Ecocolors, which contains small amounts
of ammonia and peroxide, has a soy and flax
base and uses rosemary extract to condition
the hair and flower essences instead of
artificial scents. Another option is Herbatint.
This ammonia-free permanent dye is biodegradable,
but it does make use of low concentrations
of p-Phenylenediamine and peroxide.
Meanwhile, temporary dyes and highlight
treatments should be able to color hair
without the need for harsh chemicals. Naturcolor
and Vegetel are shorter-lived options that
do not contain any damaging chemicals, although
their effect will only last a few washes.
One truly natural although temporary dye
that has been around since Cleopatra herself
is henna. Made from the powdered leaves
of a desert shrub called Lawsonia, henna
has been used for thousands of years to
color hair and skin. Rainbow Henna makes
a variety of 100 percent organic hair treatments
ranging from blonde to black hair and everything
in between. Meanwhile, Light Mountain sells
an organic henna application kit familiar
to those accustomed to traditional home
hair coloring packages. While many such
treatments are available at natural health
and beauty supply retailers, others, such
as the Italian-made Tocco Magico, may be
available only at salons.
Recent studies have given those worried
about the traditional hair dyes they use
new reasons to switch to less harsh alternatives.

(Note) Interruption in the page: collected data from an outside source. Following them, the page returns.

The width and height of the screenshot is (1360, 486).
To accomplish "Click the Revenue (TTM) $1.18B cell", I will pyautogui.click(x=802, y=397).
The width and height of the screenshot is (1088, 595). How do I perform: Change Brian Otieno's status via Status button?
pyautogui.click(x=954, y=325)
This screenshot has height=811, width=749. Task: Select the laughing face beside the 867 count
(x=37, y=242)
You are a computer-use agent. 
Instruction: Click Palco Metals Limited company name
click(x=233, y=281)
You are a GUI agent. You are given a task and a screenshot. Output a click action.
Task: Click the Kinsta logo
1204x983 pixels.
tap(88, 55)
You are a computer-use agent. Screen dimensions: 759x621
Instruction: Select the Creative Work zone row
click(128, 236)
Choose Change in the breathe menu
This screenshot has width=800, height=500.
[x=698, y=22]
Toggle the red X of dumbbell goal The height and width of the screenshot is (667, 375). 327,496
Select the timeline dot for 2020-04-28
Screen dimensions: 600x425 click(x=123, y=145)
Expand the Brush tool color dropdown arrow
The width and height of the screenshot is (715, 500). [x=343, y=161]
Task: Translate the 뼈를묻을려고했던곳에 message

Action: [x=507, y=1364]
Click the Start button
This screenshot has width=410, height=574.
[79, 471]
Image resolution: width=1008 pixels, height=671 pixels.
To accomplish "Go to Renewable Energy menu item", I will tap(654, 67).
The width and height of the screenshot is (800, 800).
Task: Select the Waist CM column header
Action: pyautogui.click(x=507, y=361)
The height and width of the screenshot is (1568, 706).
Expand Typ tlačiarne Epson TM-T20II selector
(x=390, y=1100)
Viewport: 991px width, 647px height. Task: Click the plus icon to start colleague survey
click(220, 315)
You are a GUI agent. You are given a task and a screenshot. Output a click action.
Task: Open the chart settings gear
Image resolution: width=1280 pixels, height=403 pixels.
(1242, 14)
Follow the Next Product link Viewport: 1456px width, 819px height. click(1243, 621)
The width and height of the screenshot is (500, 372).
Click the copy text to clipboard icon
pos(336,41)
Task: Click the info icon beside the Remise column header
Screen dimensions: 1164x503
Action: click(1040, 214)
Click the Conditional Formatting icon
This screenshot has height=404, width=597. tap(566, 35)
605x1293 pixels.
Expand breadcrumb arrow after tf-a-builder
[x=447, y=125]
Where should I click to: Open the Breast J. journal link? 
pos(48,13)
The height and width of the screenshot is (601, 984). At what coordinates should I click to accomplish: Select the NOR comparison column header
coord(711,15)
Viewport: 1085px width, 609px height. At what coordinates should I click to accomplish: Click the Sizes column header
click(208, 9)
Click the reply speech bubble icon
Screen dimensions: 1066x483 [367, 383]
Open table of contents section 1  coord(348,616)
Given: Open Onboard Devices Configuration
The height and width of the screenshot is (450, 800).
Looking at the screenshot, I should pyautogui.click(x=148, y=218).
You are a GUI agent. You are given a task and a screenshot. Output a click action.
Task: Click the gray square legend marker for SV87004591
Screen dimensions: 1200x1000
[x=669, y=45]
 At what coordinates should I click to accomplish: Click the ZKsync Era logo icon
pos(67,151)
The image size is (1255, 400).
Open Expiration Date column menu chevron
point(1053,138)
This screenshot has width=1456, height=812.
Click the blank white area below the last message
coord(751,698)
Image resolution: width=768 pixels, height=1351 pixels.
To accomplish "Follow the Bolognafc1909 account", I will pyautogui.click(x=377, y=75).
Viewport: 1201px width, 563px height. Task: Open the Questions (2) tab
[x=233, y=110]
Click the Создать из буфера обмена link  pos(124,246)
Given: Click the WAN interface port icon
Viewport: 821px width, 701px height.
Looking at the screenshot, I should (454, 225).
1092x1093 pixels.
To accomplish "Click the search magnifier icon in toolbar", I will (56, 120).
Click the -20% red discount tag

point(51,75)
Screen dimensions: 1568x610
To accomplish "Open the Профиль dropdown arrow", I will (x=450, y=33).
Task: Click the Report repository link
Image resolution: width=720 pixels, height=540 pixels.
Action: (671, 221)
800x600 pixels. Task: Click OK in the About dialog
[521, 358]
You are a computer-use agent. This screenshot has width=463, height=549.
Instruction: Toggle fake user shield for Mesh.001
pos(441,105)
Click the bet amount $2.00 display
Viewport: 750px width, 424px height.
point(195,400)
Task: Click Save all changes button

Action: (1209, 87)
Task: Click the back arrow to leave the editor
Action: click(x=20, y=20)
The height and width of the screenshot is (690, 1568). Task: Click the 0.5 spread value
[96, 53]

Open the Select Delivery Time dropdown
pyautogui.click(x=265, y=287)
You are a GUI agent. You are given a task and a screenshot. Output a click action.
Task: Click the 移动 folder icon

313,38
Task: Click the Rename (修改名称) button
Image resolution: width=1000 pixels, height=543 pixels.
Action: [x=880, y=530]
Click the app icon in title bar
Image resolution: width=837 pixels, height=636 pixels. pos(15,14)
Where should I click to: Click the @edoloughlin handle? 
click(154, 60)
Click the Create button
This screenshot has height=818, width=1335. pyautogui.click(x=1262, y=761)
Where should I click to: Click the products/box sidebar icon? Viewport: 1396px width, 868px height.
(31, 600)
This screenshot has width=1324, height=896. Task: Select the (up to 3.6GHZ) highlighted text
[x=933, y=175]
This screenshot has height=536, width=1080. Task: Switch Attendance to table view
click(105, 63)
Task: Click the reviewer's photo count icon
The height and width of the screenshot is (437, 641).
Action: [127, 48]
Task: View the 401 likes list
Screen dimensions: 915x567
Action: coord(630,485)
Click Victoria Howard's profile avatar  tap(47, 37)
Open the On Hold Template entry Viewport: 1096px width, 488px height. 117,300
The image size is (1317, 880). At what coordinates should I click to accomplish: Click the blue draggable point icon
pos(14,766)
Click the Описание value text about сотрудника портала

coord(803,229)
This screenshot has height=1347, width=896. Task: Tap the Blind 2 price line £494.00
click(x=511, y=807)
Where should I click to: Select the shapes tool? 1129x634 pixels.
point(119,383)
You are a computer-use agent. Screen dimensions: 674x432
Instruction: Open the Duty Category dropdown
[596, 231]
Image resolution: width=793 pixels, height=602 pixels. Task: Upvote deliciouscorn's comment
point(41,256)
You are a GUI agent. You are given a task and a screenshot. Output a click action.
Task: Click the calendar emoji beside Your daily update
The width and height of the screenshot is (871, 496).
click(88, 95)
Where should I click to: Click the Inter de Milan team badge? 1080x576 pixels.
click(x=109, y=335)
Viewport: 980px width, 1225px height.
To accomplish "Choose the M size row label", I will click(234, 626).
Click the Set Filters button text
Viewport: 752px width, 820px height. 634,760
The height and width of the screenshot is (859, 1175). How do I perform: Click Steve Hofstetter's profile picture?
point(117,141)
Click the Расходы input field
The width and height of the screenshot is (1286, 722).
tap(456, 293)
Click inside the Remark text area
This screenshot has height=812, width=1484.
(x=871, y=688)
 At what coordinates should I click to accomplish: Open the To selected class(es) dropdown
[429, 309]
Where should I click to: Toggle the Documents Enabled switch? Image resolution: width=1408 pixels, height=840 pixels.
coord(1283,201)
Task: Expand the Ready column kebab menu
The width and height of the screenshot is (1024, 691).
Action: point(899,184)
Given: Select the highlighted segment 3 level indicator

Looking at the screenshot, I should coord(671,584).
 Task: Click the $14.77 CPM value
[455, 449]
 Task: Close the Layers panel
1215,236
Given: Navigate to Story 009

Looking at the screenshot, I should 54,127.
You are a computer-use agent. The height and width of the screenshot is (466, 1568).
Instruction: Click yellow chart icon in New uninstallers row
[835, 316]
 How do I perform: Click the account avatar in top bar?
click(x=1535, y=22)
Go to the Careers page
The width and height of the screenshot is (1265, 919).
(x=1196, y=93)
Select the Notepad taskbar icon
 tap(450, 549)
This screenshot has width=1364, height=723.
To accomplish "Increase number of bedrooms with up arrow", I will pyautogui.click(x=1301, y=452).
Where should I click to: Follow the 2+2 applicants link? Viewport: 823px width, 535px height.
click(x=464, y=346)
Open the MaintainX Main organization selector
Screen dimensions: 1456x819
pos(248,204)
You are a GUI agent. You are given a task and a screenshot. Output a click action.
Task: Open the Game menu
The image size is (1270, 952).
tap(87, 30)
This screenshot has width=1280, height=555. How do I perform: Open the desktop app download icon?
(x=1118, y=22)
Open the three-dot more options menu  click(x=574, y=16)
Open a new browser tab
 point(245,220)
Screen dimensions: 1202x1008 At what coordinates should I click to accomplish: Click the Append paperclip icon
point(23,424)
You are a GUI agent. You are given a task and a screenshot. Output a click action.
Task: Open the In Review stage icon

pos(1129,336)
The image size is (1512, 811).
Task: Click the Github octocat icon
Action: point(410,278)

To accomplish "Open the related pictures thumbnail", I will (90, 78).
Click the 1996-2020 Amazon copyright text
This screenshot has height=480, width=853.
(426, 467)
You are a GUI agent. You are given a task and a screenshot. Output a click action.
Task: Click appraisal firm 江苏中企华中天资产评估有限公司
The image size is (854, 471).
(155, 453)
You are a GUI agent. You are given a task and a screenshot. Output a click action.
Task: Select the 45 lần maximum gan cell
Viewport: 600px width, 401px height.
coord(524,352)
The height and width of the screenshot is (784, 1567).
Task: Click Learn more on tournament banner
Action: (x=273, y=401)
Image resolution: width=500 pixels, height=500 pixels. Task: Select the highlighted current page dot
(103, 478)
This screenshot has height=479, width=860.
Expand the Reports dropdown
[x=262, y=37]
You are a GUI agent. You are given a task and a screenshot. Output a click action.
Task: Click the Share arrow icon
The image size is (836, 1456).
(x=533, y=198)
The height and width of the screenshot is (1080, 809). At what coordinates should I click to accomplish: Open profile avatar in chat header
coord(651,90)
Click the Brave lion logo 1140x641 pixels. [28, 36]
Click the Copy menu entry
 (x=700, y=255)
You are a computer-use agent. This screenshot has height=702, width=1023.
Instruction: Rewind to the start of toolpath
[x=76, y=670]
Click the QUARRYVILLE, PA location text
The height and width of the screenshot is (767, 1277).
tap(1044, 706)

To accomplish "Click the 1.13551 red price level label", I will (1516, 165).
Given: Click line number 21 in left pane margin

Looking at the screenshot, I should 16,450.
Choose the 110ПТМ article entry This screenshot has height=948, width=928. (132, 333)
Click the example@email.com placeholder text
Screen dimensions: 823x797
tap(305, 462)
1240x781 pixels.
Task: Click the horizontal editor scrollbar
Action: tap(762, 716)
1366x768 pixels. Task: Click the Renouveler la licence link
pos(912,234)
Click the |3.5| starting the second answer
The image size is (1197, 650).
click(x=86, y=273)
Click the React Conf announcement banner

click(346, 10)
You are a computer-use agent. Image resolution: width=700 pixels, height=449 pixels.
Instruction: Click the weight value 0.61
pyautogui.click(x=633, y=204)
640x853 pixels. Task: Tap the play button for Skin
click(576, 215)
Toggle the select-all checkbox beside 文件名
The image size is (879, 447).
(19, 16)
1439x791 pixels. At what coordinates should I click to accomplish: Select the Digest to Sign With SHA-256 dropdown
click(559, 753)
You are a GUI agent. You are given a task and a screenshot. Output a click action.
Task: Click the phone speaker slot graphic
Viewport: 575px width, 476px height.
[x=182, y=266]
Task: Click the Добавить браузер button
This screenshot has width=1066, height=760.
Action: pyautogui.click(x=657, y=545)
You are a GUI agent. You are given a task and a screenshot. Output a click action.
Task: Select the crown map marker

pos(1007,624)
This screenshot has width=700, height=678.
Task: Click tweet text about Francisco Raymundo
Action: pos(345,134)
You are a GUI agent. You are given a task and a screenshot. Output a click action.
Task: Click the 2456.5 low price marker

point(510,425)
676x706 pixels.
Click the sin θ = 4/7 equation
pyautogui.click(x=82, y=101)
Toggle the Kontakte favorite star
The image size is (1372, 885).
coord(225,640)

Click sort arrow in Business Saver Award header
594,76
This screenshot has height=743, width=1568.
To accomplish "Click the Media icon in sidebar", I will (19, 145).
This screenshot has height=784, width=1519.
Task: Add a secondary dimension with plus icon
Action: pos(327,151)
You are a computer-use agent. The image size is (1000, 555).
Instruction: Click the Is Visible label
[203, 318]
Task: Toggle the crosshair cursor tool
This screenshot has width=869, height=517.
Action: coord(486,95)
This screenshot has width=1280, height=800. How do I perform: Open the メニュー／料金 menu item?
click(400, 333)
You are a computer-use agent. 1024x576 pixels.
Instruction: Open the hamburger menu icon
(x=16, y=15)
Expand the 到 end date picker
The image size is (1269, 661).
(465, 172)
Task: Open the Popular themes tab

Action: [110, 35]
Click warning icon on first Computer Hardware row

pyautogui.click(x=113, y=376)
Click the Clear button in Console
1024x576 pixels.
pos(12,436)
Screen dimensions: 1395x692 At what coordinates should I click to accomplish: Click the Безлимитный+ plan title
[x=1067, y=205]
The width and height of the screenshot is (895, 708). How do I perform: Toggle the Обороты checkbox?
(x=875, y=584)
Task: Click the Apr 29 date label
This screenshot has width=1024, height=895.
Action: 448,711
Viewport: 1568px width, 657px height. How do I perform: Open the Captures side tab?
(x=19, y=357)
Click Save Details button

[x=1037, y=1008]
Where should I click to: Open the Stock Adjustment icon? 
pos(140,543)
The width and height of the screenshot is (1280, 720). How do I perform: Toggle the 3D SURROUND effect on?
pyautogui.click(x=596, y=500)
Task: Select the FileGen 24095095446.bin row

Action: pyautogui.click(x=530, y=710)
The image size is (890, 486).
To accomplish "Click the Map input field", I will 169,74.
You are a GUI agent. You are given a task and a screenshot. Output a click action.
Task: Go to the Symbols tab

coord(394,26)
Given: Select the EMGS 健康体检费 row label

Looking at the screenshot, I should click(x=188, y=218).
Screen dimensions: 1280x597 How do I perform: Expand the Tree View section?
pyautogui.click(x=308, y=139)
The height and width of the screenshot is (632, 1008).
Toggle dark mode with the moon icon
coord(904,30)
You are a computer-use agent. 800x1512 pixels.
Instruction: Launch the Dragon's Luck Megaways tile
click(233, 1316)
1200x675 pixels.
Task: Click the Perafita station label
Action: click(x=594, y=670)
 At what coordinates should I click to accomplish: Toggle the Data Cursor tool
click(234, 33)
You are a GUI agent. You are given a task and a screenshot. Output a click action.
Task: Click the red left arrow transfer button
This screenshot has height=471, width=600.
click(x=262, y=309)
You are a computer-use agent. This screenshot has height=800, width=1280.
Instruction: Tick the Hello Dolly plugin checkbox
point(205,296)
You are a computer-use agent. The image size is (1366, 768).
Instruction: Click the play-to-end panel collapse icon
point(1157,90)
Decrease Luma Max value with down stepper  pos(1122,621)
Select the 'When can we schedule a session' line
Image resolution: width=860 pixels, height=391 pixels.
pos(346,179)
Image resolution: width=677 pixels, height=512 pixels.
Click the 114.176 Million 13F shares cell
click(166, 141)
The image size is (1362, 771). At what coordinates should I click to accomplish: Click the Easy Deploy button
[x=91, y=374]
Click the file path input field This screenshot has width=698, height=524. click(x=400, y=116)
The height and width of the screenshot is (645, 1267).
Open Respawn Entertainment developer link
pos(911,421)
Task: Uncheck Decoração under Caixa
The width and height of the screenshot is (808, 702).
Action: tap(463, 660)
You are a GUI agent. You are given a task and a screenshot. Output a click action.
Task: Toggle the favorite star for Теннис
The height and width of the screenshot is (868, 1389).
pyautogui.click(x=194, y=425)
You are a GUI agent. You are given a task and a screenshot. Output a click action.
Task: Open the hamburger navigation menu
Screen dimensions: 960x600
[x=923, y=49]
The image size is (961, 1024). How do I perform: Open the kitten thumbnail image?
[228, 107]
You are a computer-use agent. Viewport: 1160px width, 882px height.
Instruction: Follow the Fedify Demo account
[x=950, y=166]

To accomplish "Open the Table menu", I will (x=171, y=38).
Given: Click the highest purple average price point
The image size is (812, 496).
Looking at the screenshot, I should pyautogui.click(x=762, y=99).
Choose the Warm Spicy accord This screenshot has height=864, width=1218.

A 1994 National Cancer Institute report
found that deep-colored dyes (like dark
brown and black), when used over prolonged
periods of time, seemed to increase the
risk of cancers such as non-Hodgkin’s
lymphoma and multiple myeloma. Meanwhile
a 2001 study by the International Journal
of Cancer found that people who use permanent
hair dye are twice as likely to develop
bladder cancer as those who go au naturel
regarding hair color.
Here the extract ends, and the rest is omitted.